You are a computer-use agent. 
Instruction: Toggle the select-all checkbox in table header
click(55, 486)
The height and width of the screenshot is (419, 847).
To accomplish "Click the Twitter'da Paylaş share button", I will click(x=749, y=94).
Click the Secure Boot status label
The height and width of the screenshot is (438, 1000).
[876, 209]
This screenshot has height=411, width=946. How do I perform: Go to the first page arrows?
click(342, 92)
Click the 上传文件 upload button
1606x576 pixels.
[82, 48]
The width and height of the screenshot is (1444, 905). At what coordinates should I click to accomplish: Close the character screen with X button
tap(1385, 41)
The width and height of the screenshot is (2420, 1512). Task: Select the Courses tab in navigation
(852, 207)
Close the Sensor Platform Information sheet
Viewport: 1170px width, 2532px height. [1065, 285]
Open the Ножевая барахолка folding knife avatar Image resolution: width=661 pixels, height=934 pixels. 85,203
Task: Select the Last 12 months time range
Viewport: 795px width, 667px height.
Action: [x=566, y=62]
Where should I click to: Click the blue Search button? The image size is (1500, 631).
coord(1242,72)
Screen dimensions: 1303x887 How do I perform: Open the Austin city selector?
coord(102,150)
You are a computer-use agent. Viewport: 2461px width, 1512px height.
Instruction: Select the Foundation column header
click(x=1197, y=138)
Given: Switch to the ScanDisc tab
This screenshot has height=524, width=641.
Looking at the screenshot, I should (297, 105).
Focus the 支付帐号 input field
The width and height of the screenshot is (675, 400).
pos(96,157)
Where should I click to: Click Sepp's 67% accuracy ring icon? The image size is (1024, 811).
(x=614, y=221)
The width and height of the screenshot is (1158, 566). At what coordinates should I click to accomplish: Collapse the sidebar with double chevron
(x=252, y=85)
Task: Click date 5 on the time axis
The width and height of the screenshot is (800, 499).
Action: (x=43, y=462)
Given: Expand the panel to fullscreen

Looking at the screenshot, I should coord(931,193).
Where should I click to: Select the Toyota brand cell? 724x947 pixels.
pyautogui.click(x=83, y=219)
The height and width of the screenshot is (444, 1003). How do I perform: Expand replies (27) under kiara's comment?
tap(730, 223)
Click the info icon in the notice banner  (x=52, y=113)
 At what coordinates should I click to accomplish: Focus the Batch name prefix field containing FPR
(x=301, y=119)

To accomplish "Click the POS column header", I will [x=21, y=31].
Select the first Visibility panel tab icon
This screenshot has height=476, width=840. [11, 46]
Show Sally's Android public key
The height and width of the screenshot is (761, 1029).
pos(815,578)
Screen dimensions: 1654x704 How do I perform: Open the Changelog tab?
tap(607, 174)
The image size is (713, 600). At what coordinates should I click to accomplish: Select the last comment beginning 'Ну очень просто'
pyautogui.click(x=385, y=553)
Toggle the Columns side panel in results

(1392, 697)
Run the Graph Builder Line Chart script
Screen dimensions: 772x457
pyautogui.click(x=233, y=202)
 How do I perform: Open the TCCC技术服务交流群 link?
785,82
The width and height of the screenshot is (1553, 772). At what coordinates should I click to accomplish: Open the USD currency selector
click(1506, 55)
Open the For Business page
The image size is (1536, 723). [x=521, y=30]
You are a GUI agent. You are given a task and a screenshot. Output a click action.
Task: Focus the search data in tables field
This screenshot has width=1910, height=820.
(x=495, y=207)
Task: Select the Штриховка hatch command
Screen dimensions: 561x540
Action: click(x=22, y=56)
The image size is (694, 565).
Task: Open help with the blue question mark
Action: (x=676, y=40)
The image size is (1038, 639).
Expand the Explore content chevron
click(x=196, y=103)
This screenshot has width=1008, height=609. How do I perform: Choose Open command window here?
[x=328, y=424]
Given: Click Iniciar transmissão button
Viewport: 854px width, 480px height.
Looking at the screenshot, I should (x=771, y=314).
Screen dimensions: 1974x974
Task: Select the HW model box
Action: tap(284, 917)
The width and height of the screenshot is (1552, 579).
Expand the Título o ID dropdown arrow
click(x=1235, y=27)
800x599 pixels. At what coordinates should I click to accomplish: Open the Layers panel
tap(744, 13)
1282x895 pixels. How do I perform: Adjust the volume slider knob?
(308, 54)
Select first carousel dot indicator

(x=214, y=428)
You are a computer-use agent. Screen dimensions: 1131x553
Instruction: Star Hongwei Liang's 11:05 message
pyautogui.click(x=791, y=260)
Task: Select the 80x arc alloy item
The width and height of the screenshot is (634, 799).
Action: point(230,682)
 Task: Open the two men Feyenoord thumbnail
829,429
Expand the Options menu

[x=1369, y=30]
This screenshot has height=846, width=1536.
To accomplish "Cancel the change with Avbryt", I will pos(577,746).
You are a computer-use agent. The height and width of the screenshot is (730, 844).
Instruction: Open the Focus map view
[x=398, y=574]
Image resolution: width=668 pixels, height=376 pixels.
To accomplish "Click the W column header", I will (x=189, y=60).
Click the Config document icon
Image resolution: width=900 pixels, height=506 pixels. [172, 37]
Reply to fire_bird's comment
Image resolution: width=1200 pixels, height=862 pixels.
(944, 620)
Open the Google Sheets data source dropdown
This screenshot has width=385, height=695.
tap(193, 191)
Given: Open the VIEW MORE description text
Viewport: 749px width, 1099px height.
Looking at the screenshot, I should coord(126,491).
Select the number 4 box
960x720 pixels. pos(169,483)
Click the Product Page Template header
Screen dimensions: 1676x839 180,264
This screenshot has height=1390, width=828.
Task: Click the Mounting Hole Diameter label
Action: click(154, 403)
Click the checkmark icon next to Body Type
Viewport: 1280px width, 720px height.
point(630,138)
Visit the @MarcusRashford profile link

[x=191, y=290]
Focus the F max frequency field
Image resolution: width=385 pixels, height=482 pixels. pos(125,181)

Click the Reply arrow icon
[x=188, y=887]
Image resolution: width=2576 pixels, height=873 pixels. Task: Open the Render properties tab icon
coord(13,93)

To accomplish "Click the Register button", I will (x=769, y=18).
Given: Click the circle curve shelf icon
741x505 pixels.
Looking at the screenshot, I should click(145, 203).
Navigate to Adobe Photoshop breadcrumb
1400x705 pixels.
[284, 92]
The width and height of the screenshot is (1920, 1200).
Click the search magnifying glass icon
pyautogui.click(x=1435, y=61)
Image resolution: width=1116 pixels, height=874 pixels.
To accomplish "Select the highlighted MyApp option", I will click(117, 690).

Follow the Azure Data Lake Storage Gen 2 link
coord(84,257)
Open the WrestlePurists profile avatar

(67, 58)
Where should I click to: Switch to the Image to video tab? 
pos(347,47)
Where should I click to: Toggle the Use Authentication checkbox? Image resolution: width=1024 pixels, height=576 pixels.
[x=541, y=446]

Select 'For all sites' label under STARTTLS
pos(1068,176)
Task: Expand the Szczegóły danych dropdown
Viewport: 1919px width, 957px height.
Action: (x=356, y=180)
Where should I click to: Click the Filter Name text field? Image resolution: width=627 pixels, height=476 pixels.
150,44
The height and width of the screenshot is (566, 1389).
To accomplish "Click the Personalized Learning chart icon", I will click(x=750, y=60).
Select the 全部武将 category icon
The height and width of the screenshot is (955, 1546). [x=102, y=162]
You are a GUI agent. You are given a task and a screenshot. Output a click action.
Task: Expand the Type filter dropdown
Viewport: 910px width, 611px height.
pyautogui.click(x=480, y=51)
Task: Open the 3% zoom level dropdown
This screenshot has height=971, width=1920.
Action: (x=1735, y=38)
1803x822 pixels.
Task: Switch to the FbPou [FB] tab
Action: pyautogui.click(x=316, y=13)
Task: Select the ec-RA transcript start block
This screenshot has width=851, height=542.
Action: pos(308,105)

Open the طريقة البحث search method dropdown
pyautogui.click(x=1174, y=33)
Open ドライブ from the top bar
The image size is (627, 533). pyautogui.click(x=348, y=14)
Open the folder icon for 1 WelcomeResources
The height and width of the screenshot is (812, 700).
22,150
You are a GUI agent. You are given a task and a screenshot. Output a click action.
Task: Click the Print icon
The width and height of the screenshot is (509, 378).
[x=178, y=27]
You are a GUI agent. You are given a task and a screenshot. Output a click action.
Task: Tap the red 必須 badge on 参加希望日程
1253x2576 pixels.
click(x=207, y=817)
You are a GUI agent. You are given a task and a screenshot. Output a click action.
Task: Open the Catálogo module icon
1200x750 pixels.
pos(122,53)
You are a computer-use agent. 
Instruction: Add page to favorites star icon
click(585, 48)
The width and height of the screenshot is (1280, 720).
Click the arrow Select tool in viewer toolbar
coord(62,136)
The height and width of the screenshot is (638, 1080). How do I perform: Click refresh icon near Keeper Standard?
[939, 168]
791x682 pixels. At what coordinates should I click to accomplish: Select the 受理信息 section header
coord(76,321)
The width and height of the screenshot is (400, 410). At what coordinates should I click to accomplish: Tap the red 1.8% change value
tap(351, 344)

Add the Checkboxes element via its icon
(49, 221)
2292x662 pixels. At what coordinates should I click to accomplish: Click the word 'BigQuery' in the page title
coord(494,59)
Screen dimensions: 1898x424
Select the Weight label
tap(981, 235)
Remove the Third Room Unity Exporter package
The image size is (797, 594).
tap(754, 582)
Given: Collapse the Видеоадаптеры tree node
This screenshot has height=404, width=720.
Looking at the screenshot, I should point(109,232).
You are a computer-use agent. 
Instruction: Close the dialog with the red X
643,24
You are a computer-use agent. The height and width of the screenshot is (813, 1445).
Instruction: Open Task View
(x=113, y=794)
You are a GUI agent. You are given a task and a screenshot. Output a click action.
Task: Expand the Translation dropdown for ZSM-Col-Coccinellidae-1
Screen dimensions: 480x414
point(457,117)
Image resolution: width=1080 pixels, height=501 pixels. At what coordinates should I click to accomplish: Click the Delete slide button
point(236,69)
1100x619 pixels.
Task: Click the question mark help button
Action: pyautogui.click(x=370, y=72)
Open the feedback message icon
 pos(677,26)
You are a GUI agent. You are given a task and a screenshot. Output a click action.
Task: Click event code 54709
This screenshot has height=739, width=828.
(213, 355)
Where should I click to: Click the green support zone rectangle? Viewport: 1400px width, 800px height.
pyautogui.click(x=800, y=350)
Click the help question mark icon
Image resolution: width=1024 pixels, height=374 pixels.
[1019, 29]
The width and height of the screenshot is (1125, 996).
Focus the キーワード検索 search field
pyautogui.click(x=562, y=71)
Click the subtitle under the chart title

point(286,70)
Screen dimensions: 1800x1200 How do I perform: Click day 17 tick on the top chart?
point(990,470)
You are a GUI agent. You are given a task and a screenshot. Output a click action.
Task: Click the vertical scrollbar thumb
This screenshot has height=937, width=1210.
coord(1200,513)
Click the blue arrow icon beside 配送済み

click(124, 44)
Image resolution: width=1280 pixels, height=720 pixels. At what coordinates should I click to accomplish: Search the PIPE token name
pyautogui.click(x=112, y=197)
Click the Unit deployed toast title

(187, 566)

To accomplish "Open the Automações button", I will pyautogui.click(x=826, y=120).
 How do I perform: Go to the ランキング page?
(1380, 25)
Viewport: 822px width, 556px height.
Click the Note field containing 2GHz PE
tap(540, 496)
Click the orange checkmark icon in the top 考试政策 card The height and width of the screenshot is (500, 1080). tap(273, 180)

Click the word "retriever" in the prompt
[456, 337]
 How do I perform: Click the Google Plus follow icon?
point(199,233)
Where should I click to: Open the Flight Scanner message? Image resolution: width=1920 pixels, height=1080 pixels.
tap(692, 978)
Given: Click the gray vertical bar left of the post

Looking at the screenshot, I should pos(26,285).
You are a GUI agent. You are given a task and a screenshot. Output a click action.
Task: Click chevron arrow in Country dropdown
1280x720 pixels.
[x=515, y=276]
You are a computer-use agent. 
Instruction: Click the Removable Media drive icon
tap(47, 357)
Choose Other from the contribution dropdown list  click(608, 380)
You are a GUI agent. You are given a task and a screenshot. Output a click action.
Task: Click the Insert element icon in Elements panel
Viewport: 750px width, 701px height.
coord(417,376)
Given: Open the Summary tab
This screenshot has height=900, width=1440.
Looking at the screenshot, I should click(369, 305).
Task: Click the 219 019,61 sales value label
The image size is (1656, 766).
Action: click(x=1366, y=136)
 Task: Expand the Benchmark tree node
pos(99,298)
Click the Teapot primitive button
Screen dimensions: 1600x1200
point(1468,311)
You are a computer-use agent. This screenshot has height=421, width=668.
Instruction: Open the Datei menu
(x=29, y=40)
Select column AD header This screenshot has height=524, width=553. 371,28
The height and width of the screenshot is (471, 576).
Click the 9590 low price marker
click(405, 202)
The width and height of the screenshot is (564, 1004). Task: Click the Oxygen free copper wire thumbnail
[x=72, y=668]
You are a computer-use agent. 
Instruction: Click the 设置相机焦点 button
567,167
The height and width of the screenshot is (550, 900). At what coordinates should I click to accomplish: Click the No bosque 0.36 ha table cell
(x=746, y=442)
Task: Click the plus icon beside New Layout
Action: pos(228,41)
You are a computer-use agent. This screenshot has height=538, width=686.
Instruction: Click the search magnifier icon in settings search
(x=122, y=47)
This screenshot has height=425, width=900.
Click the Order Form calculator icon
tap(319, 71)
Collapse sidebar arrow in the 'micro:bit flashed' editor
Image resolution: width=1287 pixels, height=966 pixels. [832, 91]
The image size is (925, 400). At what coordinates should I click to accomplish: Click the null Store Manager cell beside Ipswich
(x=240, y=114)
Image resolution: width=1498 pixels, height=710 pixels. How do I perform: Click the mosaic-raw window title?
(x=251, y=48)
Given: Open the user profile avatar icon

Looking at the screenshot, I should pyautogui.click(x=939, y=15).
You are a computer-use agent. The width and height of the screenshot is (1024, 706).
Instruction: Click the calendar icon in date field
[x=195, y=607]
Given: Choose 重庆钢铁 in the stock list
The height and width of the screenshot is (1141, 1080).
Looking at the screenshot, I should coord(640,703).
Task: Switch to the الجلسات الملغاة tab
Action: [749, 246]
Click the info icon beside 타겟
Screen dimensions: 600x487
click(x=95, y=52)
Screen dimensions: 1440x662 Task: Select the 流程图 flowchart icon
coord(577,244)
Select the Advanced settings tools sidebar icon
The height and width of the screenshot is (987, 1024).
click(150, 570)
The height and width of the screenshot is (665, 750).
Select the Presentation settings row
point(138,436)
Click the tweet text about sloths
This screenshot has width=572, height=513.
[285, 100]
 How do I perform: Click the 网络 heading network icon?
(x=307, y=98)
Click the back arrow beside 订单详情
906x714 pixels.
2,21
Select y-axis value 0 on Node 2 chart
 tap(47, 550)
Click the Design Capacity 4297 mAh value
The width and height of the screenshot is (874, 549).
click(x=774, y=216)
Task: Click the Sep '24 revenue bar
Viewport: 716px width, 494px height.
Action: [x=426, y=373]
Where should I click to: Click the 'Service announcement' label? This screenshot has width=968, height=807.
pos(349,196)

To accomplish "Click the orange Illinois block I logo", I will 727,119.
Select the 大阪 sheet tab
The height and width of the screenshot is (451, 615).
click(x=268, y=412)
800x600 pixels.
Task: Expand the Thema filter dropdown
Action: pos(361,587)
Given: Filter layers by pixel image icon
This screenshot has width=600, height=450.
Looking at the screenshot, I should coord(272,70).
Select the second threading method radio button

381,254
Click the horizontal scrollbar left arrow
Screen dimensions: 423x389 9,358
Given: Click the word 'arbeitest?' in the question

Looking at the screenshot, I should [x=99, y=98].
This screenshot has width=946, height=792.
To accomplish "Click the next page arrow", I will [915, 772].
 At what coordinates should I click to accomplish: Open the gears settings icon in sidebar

DIRECTIONS. Looking at the records above, work out how many lines contain "time". Give the number only.

EXERCISE SOLUTION. 2